Proxy Blog

Abbott Laboratories 

March 31, 2021

The annual proxy for this healthcare company had the following proposals: 

  1. Proforma votes on directors, the appointment of auditors, and executive compensation 
  2. Board proposals to eliminate supermajority voting standards 
  3. Shareholder proposals covering lobbying disclosure and racial justice 

Magni voted as follows: 

  1. For and against proforma proposals.
    For and against directors – The disclosures meet the criteria in Magni’s policy on election of directors with one exception. One year ago, we stated that Daniel Starks, a legacy director from the St. Jude acquisition, did not have a role that justified his continued placement on the board. The commentary justifying his presence on the board provides a pro-forma statement about providing medical device expertise. The acquisition occurred several years ago. If the company wants Mr. Starks on the board, a more compelling case needs to be made.
    -For auditors – The company meets the criteria in Magni’s policy on auditor ratification.
    -Against advisory vote – The disclosures in the proxy did not meet the criteria in Magni’s policy on the advisory vote. 
  2. For board proposals to eliminate supermajority voting standards  Last year the proxy had a shareholder proposal to require simple majority votes. The proposal was written poorly and very generic. We voted against it. This year the board came forward with two specific areas to eliminate supermajority voting requirements: (1) amendments to articles of incorporation and (2) certain extraordinary transactions. We routinely vote in favor of removing supermajority voting requirements, so the decision was easy. In future years, we remain open to supporting elimination of supermajorities in other areas. 
  3. For and against shareholder proposals. 
    Against report on lobbying activities  This proposal resembles one last year. We voted against it for the same reasons as last year. 
    The company already provides good disclosures of lobbying activities.
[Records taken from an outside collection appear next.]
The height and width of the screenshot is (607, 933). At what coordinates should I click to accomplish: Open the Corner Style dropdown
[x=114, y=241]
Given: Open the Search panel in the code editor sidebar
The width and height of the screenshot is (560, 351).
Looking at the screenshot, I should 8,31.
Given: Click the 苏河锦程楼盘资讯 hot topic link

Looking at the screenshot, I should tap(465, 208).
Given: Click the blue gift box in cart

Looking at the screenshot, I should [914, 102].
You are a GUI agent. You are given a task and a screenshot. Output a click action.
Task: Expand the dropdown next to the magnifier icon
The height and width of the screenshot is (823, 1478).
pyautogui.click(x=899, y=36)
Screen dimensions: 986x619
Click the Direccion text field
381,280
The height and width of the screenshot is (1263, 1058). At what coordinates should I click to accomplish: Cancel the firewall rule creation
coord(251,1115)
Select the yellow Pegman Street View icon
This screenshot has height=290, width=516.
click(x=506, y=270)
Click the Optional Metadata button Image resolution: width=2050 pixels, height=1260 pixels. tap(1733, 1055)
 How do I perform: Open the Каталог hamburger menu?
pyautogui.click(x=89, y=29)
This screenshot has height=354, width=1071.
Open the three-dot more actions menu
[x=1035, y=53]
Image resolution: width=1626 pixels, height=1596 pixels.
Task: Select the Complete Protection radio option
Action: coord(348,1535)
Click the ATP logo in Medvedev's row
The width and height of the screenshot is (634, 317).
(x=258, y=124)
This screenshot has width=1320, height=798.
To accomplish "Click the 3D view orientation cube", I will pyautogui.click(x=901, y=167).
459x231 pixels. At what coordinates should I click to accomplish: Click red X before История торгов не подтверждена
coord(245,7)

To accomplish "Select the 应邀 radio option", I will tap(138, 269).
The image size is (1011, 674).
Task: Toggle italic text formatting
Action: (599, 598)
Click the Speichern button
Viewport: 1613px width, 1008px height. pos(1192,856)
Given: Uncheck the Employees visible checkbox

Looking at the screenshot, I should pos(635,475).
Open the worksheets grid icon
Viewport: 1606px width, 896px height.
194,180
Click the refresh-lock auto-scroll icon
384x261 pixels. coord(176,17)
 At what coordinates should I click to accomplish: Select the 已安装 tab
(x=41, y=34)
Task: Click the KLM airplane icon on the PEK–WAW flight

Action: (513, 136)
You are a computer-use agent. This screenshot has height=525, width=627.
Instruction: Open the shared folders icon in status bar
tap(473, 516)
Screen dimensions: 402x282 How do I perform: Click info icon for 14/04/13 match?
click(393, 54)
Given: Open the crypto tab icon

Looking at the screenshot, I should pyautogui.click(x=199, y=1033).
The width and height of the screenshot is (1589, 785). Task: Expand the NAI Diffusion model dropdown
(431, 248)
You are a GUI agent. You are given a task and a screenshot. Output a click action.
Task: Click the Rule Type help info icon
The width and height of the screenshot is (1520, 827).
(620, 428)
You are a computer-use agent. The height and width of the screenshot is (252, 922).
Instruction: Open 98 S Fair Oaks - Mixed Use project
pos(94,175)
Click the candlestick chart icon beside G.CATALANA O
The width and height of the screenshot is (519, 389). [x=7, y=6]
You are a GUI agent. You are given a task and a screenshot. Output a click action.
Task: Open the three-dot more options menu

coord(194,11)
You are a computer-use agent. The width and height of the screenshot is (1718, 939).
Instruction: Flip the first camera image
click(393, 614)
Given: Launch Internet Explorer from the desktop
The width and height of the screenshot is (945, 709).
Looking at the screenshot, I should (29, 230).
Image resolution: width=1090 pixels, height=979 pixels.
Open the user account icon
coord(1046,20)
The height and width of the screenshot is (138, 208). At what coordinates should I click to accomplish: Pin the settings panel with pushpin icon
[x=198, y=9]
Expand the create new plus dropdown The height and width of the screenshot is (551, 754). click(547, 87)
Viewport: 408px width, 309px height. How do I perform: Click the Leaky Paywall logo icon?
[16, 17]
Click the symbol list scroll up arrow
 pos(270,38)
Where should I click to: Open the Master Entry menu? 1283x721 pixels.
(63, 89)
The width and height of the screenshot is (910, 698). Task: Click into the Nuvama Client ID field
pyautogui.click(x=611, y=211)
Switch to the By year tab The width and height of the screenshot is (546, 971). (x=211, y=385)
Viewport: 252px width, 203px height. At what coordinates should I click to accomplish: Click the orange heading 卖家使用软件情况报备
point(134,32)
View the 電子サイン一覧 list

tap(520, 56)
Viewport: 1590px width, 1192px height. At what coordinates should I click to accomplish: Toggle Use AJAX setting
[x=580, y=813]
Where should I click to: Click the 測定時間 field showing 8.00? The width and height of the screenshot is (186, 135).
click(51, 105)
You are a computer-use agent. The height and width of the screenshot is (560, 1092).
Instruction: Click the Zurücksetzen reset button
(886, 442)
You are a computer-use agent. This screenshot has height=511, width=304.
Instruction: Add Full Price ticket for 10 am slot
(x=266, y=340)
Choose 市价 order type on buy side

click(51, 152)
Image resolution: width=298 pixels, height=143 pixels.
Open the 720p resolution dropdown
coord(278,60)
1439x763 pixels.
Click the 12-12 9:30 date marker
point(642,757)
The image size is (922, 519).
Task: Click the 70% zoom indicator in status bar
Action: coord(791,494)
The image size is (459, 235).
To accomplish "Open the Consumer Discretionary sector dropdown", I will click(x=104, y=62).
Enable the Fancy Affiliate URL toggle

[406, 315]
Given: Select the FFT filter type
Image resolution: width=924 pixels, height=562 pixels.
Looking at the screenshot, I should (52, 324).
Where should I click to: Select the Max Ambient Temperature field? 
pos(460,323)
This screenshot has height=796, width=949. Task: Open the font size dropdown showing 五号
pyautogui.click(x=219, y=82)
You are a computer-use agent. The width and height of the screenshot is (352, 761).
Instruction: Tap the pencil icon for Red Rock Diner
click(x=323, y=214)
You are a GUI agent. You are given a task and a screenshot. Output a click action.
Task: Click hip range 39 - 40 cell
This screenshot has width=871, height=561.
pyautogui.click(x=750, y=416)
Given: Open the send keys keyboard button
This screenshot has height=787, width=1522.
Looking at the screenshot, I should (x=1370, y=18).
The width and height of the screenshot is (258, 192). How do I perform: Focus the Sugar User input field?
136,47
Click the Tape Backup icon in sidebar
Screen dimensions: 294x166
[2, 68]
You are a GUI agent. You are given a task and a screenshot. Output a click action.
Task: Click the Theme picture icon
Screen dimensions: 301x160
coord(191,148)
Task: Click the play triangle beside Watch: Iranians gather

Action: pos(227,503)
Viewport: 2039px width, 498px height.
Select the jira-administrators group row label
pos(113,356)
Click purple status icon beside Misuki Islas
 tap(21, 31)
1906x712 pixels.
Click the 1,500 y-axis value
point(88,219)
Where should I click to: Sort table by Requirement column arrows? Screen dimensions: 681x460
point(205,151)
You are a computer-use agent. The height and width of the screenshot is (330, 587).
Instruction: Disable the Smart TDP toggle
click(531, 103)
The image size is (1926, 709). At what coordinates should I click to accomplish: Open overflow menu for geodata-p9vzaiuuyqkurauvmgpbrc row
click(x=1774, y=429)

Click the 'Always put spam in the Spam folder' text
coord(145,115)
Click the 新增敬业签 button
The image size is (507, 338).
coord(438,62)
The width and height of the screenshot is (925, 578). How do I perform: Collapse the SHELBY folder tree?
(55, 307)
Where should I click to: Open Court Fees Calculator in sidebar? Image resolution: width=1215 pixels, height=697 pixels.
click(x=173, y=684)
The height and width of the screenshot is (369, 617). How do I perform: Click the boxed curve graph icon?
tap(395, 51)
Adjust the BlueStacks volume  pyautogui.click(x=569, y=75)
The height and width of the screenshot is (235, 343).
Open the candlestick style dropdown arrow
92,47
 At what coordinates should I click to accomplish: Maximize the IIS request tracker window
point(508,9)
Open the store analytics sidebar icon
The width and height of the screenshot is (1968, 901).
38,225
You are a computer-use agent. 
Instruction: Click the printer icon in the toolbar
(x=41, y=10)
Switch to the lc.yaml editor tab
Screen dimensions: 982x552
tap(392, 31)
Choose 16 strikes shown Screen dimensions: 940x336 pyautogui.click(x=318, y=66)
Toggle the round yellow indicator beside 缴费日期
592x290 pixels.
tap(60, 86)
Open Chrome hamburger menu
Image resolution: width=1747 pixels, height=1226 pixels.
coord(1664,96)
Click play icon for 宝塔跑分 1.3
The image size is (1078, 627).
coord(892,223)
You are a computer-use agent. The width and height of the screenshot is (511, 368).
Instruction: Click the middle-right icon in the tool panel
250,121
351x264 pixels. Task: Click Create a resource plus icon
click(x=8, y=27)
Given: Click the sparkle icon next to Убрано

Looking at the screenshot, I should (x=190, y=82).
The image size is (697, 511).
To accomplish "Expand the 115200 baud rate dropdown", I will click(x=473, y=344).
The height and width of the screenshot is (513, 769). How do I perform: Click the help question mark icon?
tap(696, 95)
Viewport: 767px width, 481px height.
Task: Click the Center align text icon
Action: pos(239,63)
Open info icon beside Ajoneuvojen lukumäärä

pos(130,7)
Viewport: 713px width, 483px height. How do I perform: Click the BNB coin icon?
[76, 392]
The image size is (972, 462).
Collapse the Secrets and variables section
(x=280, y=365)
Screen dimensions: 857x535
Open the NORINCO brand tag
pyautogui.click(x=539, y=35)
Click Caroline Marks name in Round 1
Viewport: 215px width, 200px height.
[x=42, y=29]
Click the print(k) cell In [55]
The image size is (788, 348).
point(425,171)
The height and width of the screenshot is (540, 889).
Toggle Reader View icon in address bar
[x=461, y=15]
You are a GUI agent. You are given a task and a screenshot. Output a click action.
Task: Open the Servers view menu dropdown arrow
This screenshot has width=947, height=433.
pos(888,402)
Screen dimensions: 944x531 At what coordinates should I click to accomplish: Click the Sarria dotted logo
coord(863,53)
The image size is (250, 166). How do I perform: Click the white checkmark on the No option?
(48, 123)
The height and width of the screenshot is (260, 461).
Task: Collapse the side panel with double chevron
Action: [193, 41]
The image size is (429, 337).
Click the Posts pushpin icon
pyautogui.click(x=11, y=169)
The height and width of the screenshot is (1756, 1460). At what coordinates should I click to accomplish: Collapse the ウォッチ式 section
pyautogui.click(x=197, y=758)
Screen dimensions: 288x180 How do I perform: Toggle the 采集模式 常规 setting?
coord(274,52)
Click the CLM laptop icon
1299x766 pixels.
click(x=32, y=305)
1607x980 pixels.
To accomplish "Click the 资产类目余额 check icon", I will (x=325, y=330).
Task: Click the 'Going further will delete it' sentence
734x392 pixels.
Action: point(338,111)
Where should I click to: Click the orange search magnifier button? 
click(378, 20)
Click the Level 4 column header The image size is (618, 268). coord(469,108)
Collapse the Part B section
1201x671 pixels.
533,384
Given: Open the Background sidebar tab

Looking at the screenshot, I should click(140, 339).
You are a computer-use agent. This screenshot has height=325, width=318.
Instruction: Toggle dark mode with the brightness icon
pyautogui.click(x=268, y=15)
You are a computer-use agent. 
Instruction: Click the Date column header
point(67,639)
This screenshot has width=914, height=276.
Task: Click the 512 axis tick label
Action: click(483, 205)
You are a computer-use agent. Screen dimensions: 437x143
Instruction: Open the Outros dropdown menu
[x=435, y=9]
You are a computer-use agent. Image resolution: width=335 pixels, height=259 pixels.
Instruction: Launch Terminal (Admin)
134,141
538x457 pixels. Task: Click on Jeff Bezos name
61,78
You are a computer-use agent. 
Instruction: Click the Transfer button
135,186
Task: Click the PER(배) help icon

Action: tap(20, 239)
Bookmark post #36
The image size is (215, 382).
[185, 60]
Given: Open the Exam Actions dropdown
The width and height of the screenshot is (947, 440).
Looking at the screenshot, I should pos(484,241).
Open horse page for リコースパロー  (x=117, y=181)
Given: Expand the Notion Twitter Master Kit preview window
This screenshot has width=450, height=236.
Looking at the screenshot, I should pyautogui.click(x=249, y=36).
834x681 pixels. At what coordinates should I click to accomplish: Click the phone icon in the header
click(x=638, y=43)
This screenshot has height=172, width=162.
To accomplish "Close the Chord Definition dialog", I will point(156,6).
This proposal seeks to lump industry group activities with political activities. There are good reasons for a company to participate in an industry group. Many of those reasons are unrelated to lobbying. Assuming all such industry activity as political is wrong.
    -Against report on racial justice – Diversity & inclusion are more than important issues; the tragic death of George Floyd highlighted the significant work which remains. That said, Abbott is the wrong target for this proposal. In addition to making a commitment to publish new diversity & inclusion disclosures, the company is award winning (e.g., DiversityInc since 2004, ForbesVaultDiversityPlus). Should the company produce a disappointing diversity & inclusion report, or should the company stop receiving relevant awards in this area, then we would support this sort of proposal.
    -For independent chairman – Per the Magni position paper, Magni routinely votes in favor of these proposals.